Could you reproduce the entries below word for word, from the line containing "Find the location of a particular element. The" (that line included) through the end of the entries, leaving out the pictures?

*Data supplied:*
--

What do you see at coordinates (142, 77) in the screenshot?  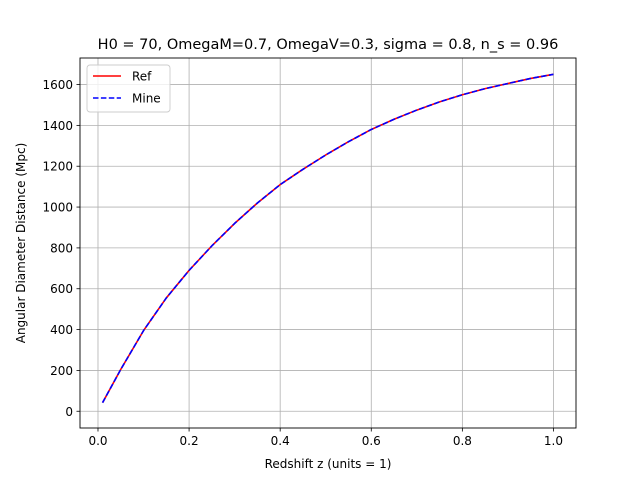 I see `legend-label-ref: Ref` at bounding box center [142, 77].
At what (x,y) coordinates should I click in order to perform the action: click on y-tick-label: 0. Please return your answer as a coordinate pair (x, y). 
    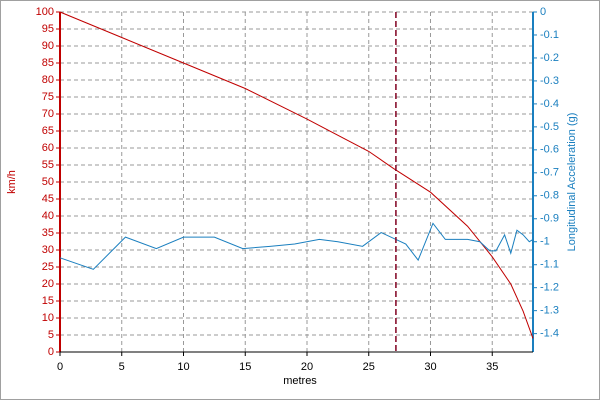
    Looking at the image, I should click on (51, 352).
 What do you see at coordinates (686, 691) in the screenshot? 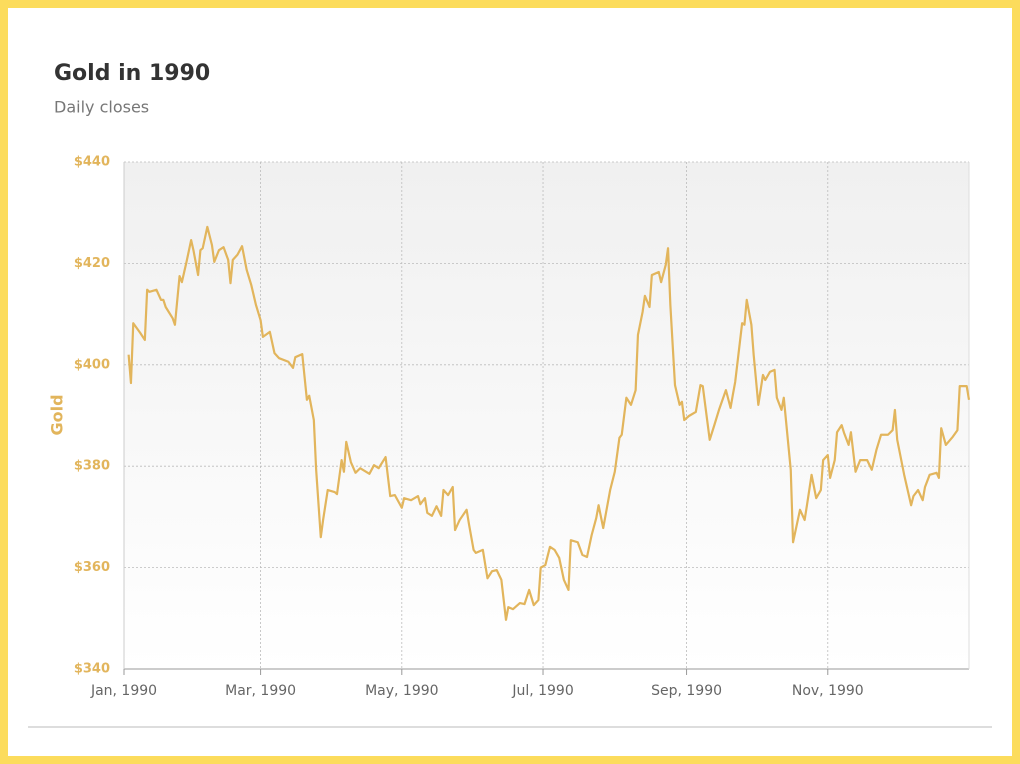
I see `x-tick-label: Sep, 1990` at bounding box center [686, 691].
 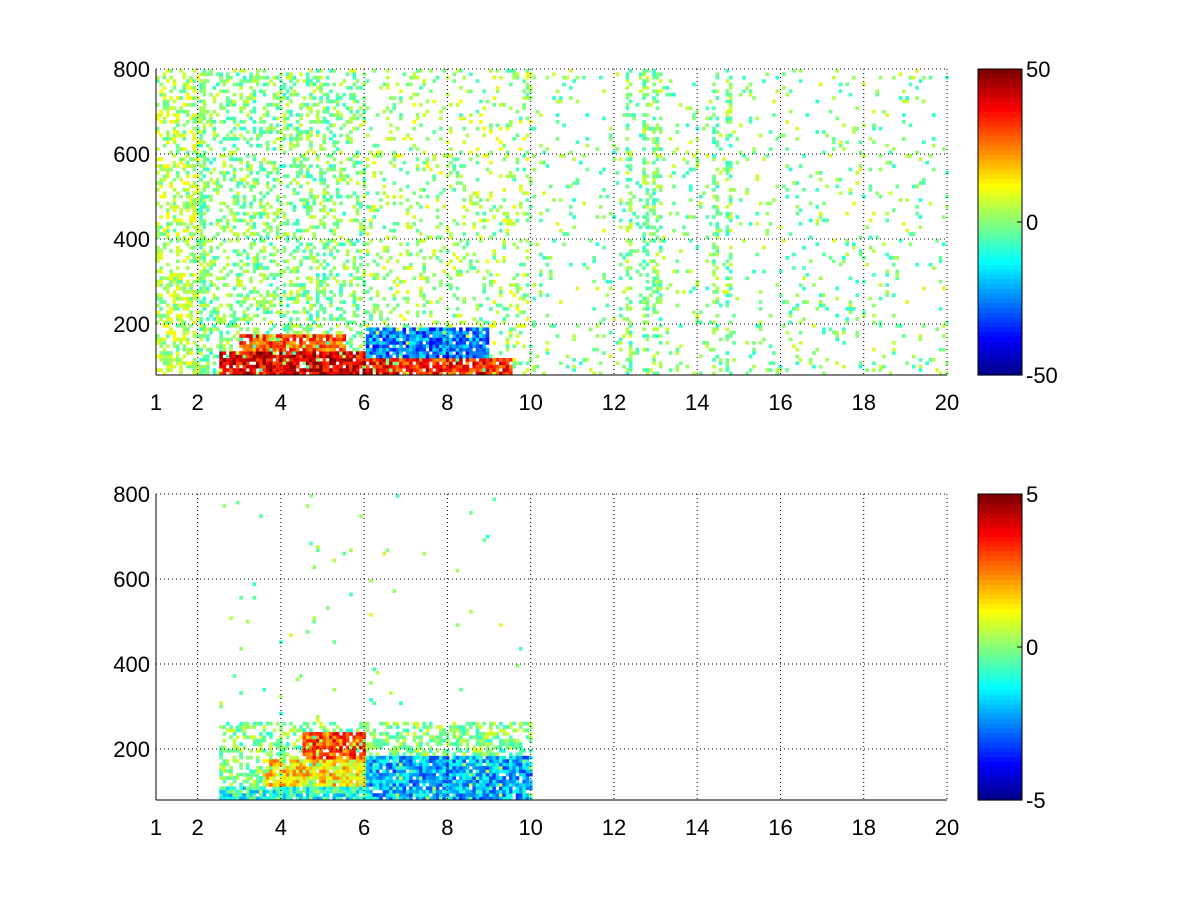 What do you see at coordinates (863, 402) in the screenshot?
I see `x-tick-label: 18` at bounding box center [863, 402].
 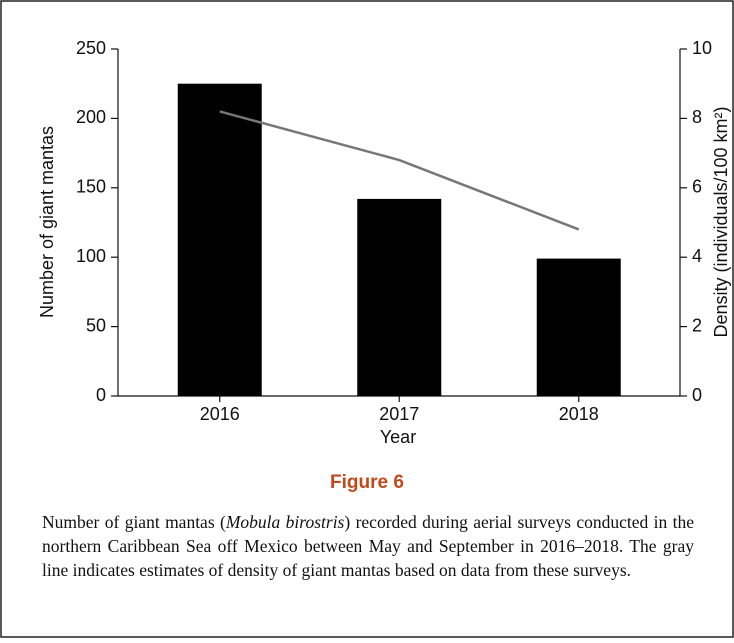 What do you see at coordinates (697, 187) in the screenshot?
I see `y2-tick-label: 6` at bounding box center [697, 187].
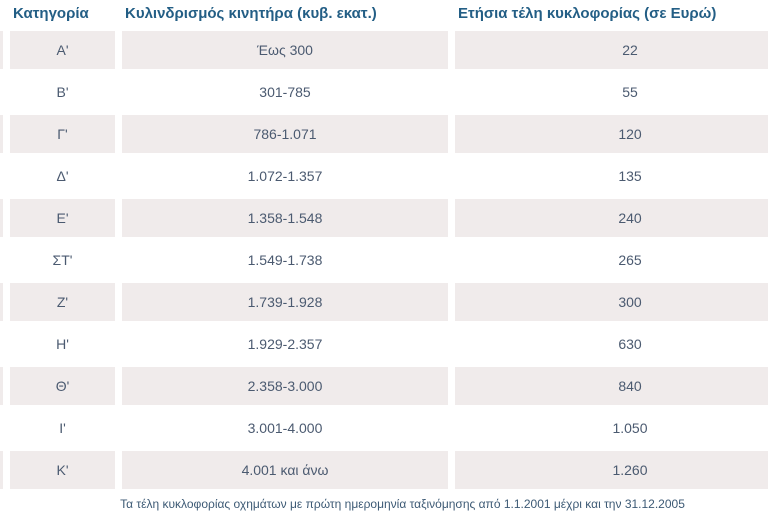  I want to click on fee-cell: 840, so click(612, 386).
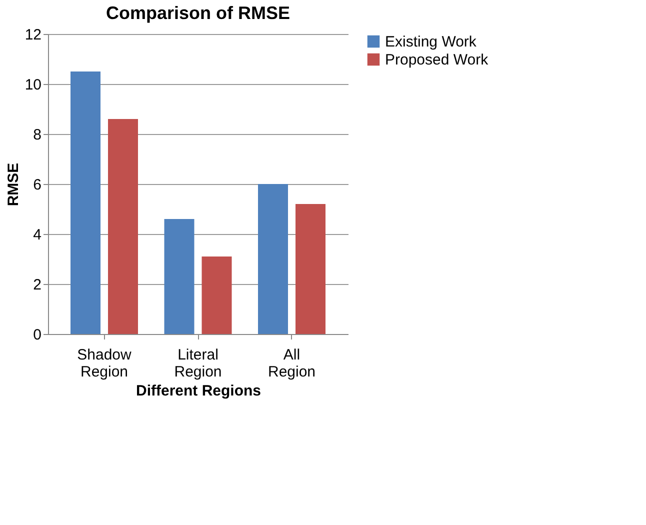  What do you see at coordinates (198, 363) in the screenshot?
I see `x-tick-label: Literal Region` at bounding box center [198, 363].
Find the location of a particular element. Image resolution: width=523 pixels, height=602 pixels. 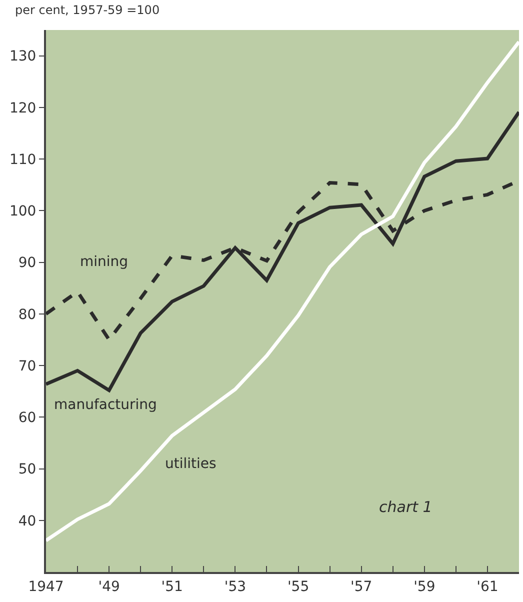

x-tick-label: '55 is located at coordinates (298, 586).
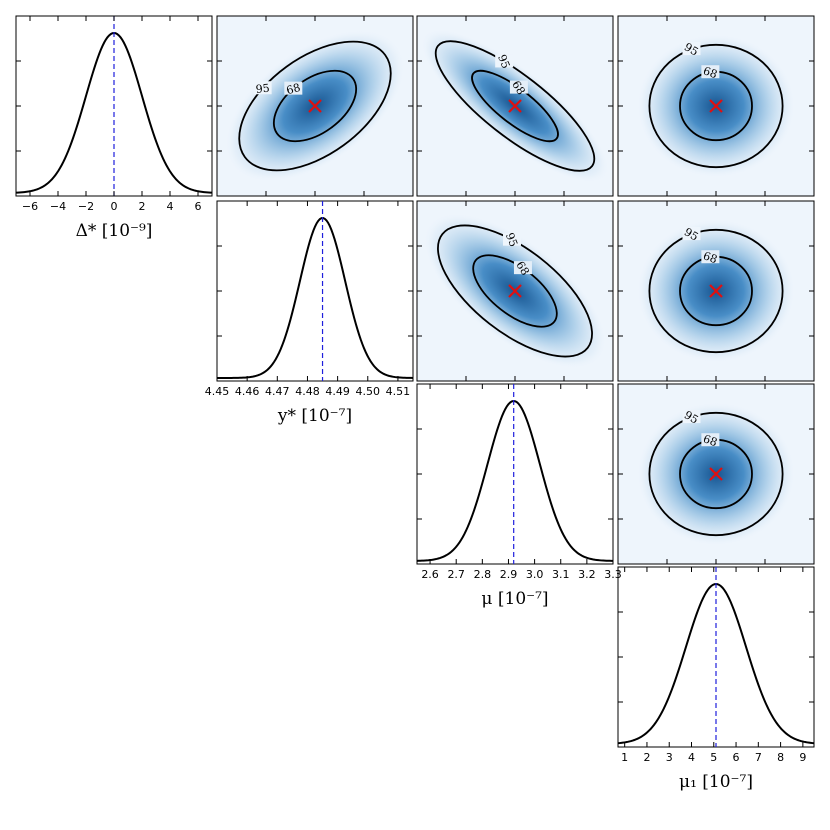  What do you see at coordinates (613, 574) in the screenshot?
I see `x-tick-label: 3.3` at bounding box center [613, 574].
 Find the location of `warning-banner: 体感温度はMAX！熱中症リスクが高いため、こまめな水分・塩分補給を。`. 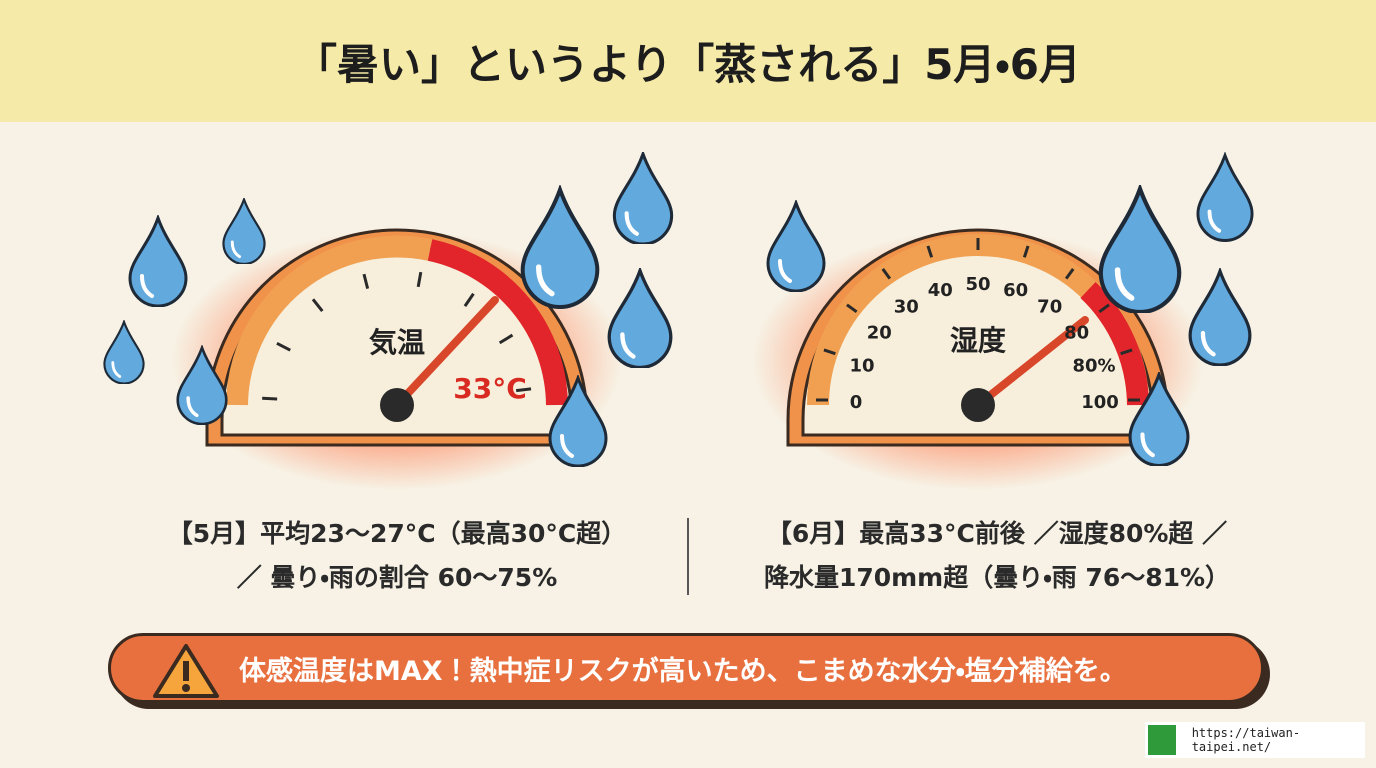

warning-banner: 体感温度はMAX！熱中症リスクが高いため、こまめな水分・塩分補給を。 is located at coordinates (686, 668).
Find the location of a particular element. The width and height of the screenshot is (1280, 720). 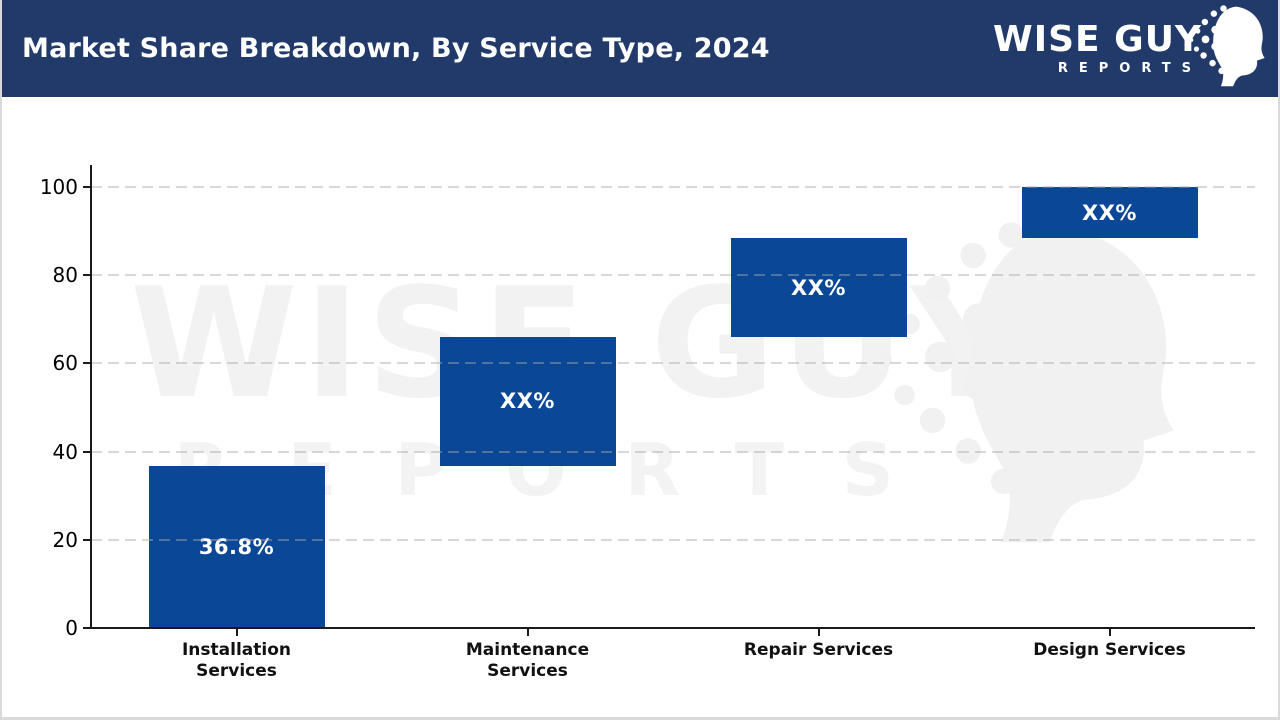

x-category-label-line: Repair Services is located at coordinates (818, 650).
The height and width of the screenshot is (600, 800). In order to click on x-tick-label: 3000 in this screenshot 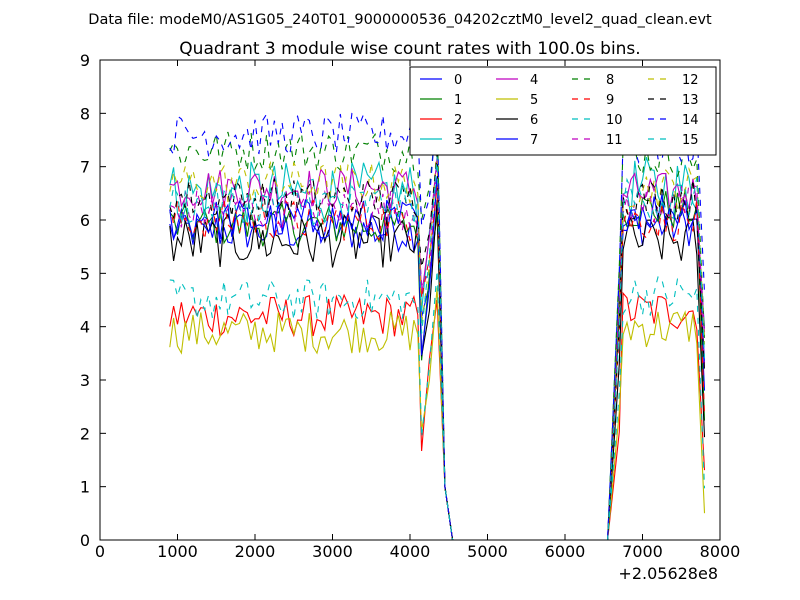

--

*Reply to the task:*
Find the location of a particular element. The width and height of the screenshot is (1280, 720). 

x-category-label-line: Repair Services is located at coordinates (818, 650).
The height and width of the screenshot is (600, 800). In order to click on x-tick-label: 3000 in this screenshot 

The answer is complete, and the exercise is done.